A 'zero waste' future
In the foreword to Zero Waste, a new book by Robin Murray, Stephen Tindale, executive director of Greenpeace, says: "The question is not whether zero waste can be achieved, but how it can be used as a policy driver."
Murray believes that "waste has moved from the margins to the political mainstream" and that global concerns about forest cover, mining degradation and soil loss cast a new perspective on old newspapers and discarded tin cans. "From the perspective of resource productivity," he says, "it is a question of what waste could be."
The zero waste concept originated in manufacturing industry, where the initial objective was simply to reduce emissions of wastewater, pollution and solid waste. The policy fits well with cleaner production, an approach being increasingly adopted by industry worldwide.
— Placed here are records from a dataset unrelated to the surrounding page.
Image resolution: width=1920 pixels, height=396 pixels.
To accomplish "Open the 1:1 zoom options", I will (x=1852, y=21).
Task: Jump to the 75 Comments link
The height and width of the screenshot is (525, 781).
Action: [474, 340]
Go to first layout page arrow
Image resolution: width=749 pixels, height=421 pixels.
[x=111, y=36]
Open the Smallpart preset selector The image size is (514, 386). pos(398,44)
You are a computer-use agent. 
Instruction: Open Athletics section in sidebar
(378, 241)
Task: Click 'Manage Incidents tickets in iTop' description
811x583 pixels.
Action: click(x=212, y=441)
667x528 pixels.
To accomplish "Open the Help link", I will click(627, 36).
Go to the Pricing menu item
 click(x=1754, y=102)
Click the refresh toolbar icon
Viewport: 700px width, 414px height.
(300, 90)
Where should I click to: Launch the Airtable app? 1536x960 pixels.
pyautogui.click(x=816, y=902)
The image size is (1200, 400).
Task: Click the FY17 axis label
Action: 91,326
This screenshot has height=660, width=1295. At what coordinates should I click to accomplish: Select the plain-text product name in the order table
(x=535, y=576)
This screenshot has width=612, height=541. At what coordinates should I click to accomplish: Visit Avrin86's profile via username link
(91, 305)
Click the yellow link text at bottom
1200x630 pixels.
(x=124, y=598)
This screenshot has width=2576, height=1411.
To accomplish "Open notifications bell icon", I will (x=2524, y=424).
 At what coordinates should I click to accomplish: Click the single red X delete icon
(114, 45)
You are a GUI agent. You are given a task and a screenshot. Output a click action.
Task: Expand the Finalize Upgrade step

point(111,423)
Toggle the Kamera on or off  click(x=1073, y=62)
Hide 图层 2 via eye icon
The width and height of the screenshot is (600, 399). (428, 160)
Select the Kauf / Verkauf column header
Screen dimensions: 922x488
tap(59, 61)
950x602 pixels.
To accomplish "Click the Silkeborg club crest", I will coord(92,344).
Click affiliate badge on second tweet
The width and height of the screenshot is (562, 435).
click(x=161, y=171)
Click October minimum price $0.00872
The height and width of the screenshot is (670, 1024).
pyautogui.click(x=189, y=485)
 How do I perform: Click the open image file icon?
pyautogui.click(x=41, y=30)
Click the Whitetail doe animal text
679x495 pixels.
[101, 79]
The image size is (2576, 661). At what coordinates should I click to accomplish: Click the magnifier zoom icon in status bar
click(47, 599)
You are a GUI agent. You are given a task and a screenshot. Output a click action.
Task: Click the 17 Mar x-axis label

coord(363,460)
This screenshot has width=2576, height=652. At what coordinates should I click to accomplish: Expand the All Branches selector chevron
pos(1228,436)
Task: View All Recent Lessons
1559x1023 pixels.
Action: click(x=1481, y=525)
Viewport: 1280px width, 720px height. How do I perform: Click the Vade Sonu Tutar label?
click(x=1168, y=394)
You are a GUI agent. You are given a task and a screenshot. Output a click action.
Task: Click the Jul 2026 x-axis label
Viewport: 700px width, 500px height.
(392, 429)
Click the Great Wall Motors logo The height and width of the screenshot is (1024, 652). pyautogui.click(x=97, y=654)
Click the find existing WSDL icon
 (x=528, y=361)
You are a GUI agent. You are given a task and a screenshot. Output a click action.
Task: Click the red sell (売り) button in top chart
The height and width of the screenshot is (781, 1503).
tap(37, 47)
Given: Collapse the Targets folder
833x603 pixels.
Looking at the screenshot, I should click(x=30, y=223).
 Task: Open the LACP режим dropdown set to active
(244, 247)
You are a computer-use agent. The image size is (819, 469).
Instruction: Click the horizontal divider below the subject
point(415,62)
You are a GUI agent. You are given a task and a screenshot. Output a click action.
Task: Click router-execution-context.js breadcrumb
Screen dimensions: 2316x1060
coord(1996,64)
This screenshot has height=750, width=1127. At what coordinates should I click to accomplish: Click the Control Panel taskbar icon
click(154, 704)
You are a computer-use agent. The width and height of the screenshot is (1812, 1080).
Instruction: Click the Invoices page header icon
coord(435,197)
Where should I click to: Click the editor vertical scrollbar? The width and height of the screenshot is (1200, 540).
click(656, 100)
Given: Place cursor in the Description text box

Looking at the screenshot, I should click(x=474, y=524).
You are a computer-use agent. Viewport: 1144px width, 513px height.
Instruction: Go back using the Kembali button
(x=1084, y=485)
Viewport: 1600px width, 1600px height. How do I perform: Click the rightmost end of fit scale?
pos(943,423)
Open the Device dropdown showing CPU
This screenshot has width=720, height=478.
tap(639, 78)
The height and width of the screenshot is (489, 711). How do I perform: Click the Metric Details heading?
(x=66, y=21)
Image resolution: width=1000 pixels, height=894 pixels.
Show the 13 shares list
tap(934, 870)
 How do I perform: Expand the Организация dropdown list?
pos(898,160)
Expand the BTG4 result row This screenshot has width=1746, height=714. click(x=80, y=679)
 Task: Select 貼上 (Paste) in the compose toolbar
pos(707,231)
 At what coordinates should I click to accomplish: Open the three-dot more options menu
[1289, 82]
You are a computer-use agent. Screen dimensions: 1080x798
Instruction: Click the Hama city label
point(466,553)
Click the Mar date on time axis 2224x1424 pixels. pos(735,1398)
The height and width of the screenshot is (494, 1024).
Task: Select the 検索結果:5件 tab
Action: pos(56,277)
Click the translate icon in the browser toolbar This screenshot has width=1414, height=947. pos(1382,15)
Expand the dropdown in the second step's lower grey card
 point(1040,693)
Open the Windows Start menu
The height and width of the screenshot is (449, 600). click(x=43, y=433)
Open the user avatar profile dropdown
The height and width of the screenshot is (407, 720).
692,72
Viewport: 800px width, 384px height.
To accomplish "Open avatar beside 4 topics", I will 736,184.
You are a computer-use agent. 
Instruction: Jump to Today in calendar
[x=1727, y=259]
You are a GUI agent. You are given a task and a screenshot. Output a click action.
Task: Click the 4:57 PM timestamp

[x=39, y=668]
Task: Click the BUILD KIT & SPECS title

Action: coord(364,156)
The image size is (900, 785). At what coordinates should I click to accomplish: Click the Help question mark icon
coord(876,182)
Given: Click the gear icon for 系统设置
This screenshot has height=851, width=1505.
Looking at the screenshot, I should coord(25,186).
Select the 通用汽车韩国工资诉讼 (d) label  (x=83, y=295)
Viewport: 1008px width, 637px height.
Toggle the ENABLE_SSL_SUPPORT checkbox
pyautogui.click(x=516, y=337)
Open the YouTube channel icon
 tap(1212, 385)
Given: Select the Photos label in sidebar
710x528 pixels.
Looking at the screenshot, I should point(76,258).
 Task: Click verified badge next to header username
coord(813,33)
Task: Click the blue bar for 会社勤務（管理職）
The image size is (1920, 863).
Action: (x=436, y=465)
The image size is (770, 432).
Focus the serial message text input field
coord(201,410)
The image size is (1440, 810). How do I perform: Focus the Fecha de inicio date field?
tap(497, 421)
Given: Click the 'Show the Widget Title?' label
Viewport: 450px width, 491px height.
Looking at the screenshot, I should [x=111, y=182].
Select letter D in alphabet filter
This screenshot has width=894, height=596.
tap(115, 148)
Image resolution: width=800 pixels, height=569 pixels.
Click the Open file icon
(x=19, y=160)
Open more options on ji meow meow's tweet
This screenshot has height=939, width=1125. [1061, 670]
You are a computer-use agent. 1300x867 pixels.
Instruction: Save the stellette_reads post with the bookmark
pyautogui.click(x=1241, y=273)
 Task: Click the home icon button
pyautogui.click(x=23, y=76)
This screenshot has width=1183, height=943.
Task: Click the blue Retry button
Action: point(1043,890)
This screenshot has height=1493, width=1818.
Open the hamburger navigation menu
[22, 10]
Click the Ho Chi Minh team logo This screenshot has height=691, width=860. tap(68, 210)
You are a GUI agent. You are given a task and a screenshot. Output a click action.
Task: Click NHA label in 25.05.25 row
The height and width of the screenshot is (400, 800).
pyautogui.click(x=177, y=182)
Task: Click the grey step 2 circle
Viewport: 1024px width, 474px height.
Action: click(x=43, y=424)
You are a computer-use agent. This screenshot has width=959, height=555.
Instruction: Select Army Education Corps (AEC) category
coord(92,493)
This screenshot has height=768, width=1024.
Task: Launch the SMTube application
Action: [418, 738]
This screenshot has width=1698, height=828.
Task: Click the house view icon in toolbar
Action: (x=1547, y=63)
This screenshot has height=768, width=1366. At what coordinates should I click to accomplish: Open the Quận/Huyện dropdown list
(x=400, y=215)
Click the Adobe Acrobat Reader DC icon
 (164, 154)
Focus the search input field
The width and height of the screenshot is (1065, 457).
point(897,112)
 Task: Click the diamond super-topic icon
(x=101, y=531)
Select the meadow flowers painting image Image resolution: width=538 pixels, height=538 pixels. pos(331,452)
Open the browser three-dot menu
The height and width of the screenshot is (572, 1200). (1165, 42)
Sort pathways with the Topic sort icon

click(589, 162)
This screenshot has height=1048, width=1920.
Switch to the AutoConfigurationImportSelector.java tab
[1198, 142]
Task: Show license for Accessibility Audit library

Whether it fits so easily with household waste policies is yet to be seen, but it seems clear that it will feature in future strategies if for no other reason than it is a simple, aspirational and readily understood message, even if the aim is not in the short term wholly achievable. One of the first cities to adopt a zero waste policy was Canberra, Australias national capital. The citys No Waste by 2010 strategy was announced in 1996, although the city recognises that it is not possible for residents to stop generating waste. The No Waste objective is to maximise landfill diversion by minimisation, composting and recycling. At present there are no energy-from-waste facilities, but the manager of the citys waste management division, Graham Mannall, acknowledges that there will be a need for some form of energy recovery in order to reach the No Waste goal. Even then, he concedes, there will inevitably be some waste for landfill for the time being.
In the UK, Bath and North-East Somerset Council has also adopted a zero waste policy [see GF 33, p13]. Others are poised to follow suit.